Washington, D.C. — Better disclosures from financial firms could help American workers save billions of dollars in value of their nest eggs each year, according to an analysis from the Center for American Progress. A new proposal from CAP would require financial firms to send 401(k) and IRA investors a simple, easy-to-read annual receipt detailing how much investors spent that year on retirement fees, including both overall plan fees and investment-related fees. A similar, firmwide receipt would be sent to companies that manage 401(k) plans.
The authors of the proposal, Jennifer Erickson and David Madland, posit that if investors are able to more easily understand whether their fund choices are high cost or low cost, they will likely pay much closer attention to fees. With the average 401(k) balance worth more than $72,000 at the end of 2013, even fees totaling 1 percent would result in a receipt that showed more than $700 in fees—an amount likely to get the attention of many investors.

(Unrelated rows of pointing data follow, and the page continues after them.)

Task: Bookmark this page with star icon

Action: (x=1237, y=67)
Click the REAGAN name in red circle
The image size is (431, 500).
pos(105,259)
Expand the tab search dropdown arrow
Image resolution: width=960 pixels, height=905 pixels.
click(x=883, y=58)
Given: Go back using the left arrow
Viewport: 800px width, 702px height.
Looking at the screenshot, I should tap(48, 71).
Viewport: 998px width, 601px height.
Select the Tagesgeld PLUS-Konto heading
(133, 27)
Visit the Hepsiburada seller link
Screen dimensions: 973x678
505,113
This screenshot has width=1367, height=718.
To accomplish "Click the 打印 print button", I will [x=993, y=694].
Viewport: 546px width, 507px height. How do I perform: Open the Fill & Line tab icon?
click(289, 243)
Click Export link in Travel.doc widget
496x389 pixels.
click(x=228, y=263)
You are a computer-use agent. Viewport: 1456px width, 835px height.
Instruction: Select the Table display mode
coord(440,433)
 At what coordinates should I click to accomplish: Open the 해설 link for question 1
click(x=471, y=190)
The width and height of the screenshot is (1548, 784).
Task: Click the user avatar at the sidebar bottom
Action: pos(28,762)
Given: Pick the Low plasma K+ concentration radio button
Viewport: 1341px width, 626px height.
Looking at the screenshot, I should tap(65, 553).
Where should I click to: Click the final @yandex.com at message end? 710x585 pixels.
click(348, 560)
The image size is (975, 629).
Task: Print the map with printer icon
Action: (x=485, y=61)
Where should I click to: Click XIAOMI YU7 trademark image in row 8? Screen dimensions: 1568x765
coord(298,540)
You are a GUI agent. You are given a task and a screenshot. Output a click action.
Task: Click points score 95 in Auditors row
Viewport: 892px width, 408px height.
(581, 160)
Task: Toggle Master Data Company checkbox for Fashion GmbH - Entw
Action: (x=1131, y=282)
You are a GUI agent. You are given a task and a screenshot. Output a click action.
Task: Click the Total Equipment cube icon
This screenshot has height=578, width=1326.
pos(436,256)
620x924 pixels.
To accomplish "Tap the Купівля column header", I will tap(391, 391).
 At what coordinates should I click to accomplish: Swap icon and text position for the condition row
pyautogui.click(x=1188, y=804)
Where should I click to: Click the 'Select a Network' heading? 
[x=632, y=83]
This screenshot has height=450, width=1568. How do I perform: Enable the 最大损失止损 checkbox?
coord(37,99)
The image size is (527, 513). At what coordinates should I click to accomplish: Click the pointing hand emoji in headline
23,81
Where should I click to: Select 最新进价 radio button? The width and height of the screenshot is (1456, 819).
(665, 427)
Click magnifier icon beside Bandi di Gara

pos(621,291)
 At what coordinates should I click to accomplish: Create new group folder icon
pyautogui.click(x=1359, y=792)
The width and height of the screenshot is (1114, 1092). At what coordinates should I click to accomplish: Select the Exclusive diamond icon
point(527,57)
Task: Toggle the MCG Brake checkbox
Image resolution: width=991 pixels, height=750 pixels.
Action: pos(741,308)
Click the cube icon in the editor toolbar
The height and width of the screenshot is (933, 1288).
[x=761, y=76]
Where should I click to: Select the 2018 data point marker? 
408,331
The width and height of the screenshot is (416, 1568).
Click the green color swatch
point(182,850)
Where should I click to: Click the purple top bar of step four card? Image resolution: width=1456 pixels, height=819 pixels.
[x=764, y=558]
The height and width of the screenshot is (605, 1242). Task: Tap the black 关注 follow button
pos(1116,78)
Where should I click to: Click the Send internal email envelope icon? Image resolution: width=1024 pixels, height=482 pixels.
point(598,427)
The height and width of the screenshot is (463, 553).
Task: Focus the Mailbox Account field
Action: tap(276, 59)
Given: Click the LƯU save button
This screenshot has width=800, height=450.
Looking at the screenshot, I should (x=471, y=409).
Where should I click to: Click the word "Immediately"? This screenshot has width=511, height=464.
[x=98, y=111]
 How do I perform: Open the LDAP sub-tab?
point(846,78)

“It’s unfortunate but true: The vast majority of Americans have little idea how much they are paying for their retirement accounts—even when the fees on those accounts can stack up to hundreds or even thousands of dollars annually,” said Erickson, Director of Competitiveness and Economic Growth at CAP. “Compounding the problem is that 401(k) providers often bury these expenses in page upon page of fine print. Improved fee disclosures, including a retirement receipt, could help better educate Americans about how much their retirement accounts really cost—and help them seek out more affordable options.”
“The United States is already in the thick of a retirement crisis, with many Americans unable to maintain their standard of living in retirement. While retirement accounts make up just one part of retirement security, previous research has shown that high 401(k) fees could cost the average worker tens of thousands of dollars over a lifetime of work,” said Madland, CAP’s Managing Director of Economic Policy. “It’s time to remove the smoke and mirrors that surround retirement disclosures and give consumers the information they need to save smarter.”
Last year, CAP published research showing that for a median-wage worker investing 5 percent of his income in a 401(k) starting at age 25 and receiving a 5 percent company match, an annual fee difference of just 0.75 percent could be worth $71,000 to that worker by the time he retires, and that worker would have to work three years longer just to cover that excess fee difference. At the time, CAP proposed a nutritional-style “retirement label” that would provide a more visible, effective disclosure of fund fees to those saving for retirement, including when new employees set up a 401(k)-style plan or if they roll those assets into an IRA.
In thinking about how better information through retirement receipts and labels could help Americans save more of their retirement funds, CAP calculates that if better disclosures led even half of 401(k), 403(b), 457, and IRA mutual fund assets to be invested in funds that save investors 0.50 percent annually, American workers could save $17.5 billion in a single year alone.